其中,人臉識別線下應用流程主要分成三個步驟:數據采集、數據應用和效果反饋。
人臉識別運用到收銀系統后,消費者可以通過人臉識別刷臉支付,刷臉支付能解除手機沒電或無法使用手機的情況下的尷尬,便利了日常生活,一定程度上擺脫了對手機的依賴。本文將談談人臉識別支付在索米客便利店的應用。

1、智慧收銀 優化購物體驗
隨著互聯網、智慧收銀、人臉識別等技術的不斷發展,新零售行業發展的趨勢備受關注,未來將朝著更加智能和數字化的方向發展。零售的本質始終是效率。
索米客便利店引入了支付寶人臉識別技術來提高整體運營水平,該支付方式的亮點在于顧客可以通過人臉識別購物,省去收銀的時間和人手。
支付寶人臉支付引入后,用戶平均可以節省50%的等待時間,有效緩解了高峰時段結賬排隊現象。每次減少兩三分鐘的等待,這是極大的體驗提升。
除此之外,一臺刷臉機相當于1.5個收銀柜臺,按早晚班計算,可減少3個收銀員。刷臉支付,省去了顧客拿出手機掃碼或者投幣的傳統步驟,購物流程更簡潔,購物體驗更好。

2、大數據管理 實現精準獲客
在傳統零售門店,連鎖門店管理會員需要進行會員注冊錄入,會員錄入速度慢、管理過程繁瑣,不管是預存還是支付,店員都要時常與會員互動,告知上新或優惠。
在會員管理方面,索米客新零售引入會員數據庫對比,在獲得會員允許下,采集面部信息合成數據對比庫,會員開口前,已知稱呼、等級、余額、積分等。根據會員已有卡券、近期消費、平均消費水平結合門店活動,推薦個性商品,介紹特色優惠。
根據會員的消費記錄而得到準確、可靠的用戶畫像,便能清晰地掌握現有和潛在的顧客特征,根據這些特征可以為需求不同的用戶實現個性化推薦,如優惠券、打折信息的推送或差別商品的推薦。
結語
未來,隨著技術和行業的變化和升級,人臉識別技術能夠為智能零售終端擴展識別的能力,是智能機具集成不可或缺的一部分。根據顧客的平時購物數據分析,推薦給顧客所需物品的折扣信息。

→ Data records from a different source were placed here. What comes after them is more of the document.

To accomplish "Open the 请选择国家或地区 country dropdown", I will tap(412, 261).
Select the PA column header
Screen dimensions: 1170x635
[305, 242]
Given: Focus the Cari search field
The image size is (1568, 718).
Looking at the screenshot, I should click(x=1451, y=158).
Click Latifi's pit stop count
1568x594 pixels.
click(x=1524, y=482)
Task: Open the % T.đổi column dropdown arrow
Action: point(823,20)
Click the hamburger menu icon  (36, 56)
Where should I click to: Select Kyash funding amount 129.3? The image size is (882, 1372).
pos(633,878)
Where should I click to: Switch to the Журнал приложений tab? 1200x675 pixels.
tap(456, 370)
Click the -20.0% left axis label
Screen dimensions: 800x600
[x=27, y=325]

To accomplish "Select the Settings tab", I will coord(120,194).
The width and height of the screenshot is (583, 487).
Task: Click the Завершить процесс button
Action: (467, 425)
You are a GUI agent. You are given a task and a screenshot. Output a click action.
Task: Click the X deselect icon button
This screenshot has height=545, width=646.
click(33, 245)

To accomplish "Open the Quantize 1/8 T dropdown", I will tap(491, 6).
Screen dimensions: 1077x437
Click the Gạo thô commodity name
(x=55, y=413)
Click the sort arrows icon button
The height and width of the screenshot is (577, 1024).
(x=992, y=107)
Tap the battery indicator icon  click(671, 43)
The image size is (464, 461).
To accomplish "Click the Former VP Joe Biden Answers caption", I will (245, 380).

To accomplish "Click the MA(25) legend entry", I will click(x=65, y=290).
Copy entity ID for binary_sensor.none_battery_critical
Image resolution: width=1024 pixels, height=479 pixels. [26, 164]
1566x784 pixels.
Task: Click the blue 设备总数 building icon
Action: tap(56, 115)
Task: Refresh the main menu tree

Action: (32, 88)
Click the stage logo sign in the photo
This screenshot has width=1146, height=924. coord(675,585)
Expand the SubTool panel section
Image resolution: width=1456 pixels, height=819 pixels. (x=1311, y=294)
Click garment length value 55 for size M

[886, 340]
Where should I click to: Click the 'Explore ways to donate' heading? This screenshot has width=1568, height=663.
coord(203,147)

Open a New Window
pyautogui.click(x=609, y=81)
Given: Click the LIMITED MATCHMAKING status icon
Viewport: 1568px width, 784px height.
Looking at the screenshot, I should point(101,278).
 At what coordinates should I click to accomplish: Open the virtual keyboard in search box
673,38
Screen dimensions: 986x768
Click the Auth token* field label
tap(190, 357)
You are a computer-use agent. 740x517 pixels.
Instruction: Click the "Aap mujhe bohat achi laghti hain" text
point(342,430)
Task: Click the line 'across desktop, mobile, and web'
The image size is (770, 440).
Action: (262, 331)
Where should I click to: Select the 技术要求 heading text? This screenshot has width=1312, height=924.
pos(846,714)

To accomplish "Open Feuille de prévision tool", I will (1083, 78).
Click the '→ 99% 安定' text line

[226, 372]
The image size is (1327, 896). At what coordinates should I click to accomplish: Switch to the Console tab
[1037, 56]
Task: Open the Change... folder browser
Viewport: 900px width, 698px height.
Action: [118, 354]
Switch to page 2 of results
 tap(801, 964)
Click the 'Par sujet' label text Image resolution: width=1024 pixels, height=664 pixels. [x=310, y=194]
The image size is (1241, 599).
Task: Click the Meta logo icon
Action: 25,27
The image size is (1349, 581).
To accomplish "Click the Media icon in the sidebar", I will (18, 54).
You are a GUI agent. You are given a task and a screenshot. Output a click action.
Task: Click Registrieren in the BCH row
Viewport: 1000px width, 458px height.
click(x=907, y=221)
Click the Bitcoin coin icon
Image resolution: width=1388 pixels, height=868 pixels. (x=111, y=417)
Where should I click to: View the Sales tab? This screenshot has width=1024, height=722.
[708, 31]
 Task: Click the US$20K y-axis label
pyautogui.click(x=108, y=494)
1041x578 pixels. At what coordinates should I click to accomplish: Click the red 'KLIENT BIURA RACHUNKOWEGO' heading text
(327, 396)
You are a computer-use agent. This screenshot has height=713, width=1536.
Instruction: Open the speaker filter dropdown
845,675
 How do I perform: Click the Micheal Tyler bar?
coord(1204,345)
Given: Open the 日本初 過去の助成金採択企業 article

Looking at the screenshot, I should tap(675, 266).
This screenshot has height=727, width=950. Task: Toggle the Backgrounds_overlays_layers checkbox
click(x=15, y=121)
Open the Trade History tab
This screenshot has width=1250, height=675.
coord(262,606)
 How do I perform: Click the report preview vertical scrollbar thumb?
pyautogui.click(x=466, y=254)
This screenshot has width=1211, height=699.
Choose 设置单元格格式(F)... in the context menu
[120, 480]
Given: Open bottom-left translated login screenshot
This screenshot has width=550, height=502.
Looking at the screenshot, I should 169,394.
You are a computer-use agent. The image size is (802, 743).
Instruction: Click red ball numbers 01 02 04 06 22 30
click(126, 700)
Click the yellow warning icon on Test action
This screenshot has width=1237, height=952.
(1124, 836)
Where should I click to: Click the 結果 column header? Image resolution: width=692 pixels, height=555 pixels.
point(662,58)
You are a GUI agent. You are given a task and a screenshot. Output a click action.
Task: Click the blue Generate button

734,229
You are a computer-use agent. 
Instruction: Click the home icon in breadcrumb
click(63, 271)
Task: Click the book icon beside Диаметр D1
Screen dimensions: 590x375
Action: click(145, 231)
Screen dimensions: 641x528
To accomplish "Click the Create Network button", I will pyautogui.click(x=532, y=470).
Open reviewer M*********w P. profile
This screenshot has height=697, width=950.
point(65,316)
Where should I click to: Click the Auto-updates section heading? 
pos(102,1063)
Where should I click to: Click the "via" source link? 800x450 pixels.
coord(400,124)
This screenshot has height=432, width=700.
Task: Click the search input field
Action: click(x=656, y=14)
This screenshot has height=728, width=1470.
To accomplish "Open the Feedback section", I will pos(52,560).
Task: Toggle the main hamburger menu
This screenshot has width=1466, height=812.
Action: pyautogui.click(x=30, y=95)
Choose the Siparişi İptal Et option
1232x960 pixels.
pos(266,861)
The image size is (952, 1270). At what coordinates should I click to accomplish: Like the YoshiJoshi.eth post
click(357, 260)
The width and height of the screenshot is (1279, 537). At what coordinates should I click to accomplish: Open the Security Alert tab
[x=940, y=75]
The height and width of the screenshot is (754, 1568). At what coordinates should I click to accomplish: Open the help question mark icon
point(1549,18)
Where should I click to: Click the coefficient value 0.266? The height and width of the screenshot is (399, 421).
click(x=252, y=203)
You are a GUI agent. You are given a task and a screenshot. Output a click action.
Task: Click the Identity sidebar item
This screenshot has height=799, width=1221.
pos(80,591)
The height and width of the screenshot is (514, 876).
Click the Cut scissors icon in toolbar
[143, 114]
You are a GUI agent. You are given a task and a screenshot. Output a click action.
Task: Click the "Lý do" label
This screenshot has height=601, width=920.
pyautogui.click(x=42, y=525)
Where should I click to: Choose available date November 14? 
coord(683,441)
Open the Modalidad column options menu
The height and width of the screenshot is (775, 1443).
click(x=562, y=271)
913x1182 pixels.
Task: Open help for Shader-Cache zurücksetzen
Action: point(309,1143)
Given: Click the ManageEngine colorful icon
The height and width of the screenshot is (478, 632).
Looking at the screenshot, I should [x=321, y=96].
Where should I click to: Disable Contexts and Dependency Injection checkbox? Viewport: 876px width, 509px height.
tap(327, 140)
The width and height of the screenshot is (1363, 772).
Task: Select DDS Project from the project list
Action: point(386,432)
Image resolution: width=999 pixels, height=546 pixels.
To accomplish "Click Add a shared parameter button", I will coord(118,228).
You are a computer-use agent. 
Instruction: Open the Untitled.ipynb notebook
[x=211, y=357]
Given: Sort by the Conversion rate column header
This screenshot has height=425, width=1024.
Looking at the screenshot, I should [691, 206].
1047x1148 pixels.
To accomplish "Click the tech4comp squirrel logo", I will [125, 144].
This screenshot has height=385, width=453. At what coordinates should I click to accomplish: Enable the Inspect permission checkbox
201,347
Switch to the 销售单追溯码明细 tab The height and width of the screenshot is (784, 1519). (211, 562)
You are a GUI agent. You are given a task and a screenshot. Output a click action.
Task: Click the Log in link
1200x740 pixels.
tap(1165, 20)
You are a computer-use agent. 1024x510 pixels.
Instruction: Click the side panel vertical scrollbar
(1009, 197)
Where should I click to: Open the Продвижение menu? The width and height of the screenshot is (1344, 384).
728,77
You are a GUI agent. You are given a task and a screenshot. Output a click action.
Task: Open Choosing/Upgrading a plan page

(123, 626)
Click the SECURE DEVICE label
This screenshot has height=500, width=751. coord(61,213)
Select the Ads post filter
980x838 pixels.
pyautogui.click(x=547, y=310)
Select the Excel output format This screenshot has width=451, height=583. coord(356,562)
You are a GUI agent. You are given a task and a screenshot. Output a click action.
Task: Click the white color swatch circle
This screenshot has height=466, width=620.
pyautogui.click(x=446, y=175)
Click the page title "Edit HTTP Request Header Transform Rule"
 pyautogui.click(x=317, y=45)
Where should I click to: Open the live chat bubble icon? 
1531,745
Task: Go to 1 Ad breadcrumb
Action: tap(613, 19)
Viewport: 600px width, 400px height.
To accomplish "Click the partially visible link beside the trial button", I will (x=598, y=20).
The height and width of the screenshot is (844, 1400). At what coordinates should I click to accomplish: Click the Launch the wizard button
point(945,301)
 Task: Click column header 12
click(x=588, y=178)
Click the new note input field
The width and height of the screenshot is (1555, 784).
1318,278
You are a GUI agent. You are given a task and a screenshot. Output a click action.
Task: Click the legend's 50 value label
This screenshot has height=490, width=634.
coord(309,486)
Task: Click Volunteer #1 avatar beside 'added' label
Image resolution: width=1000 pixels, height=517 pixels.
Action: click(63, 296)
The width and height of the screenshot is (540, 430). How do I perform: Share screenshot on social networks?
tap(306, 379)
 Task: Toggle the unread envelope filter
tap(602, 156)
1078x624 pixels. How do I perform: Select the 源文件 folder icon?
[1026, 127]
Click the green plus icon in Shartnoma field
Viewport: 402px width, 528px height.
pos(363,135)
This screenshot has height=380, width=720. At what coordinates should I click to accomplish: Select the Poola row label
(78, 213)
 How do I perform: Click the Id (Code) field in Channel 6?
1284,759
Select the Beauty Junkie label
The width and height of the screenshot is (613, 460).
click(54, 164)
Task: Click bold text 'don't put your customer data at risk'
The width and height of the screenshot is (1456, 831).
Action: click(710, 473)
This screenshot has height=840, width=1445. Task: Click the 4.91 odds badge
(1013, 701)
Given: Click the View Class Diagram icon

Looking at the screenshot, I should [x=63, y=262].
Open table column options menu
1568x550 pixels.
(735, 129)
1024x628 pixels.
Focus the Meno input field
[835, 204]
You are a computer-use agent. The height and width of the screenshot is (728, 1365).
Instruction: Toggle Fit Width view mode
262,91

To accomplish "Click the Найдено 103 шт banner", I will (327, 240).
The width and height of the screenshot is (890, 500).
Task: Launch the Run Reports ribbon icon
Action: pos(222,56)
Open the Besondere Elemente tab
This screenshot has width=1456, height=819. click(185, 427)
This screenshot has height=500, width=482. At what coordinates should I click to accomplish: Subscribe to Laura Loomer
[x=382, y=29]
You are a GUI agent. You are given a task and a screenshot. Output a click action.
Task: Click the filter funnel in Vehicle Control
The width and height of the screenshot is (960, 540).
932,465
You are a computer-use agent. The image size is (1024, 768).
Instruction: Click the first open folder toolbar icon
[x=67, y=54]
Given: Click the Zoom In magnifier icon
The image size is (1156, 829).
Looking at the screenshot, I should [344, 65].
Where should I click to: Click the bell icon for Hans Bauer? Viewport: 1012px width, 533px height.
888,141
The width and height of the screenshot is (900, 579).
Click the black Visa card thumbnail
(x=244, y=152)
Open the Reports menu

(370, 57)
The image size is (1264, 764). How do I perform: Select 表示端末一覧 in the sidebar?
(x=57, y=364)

新零售的未來離不開智能化,而以人臉識別為代表的智能互聯、物聯網技術則能夠成為零售商家掌握消費者核心需求的第一抓手。
由數據驅動的新零售時代撲面而來,面臨零售場所和消費觀念的轉變,傳統零售體或將整合重組為由實體門店、電子商務、大數據云平臺、移動互聯網和人工智能構成的、上線下融合發展的新型市場主體,或許那時,再渺小的個體、再個性的需求都能夠被滿足。